Records to process section start
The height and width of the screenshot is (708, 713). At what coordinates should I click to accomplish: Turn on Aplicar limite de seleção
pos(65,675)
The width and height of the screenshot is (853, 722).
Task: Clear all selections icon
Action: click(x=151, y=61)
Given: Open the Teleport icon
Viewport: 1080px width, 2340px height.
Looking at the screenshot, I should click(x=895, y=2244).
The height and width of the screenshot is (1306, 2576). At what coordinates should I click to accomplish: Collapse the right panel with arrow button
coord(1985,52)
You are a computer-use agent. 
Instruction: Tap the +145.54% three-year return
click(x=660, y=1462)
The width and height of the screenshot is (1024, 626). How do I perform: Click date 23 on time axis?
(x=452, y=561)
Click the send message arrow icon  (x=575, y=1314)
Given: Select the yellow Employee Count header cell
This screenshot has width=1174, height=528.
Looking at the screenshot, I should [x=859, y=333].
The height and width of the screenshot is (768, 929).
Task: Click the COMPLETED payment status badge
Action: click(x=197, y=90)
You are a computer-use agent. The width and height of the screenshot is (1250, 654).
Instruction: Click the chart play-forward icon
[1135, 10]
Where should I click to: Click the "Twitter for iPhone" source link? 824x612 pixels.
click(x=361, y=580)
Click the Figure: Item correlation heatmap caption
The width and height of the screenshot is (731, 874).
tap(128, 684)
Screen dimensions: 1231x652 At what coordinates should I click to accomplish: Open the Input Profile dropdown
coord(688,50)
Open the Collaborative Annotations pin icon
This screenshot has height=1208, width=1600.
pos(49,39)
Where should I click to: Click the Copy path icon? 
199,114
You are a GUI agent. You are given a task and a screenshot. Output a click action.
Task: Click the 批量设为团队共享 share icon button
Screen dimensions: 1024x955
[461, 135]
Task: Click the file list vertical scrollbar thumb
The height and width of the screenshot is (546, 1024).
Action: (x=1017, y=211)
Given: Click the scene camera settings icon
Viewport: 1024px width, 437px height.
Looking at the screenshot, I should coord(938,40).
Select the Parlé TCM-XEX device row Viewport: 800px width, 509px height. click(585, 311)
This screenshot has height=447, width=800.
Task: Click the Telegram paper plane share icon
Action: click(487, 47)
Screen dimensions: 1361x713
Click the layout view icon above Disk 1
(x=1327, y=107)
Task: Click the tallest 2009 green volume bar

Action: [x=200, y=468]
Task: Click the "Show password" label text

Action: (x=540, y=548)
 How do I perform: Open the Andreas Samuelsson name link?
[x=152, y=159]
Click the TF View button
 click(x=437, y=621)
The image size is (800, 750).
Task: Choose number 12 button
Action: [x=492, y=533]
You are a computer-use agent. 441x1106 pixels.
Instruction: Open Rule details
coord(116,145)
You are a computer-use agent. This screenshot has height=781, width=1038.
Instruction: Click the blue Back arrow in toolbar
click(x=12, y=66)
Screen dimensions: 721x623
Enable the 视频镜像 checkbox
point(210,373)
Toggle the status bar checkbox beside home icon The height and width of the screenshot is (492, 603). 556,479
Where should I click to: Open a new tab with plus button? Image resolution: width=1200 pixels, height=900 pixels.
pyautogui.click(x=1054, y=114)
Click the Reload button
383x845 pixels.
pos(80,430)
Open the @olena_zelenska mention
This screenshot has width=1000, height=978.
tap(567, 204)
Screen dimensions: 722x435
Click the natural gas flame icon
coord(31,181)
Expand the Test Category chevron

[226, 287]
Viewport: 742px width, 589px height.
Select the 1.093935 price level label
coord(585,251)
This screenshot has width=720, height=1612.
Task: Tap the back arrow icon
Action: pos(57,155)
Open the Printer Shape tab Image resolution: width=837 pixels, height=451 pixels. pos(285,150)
Records to process section end
Report every line in the listing that holds the word "agent".

## Solution
You are a computer-use agent. 
You are a computer-use agent. The width and height of the screenshot is (1250, 654).
You are a GUI agent. You are given a task and a screenshot. Output a click action.
You are a computer-use agent. 441x1106 pixels.
You are a computer-use agent. This screenshot has height=781, width=1038.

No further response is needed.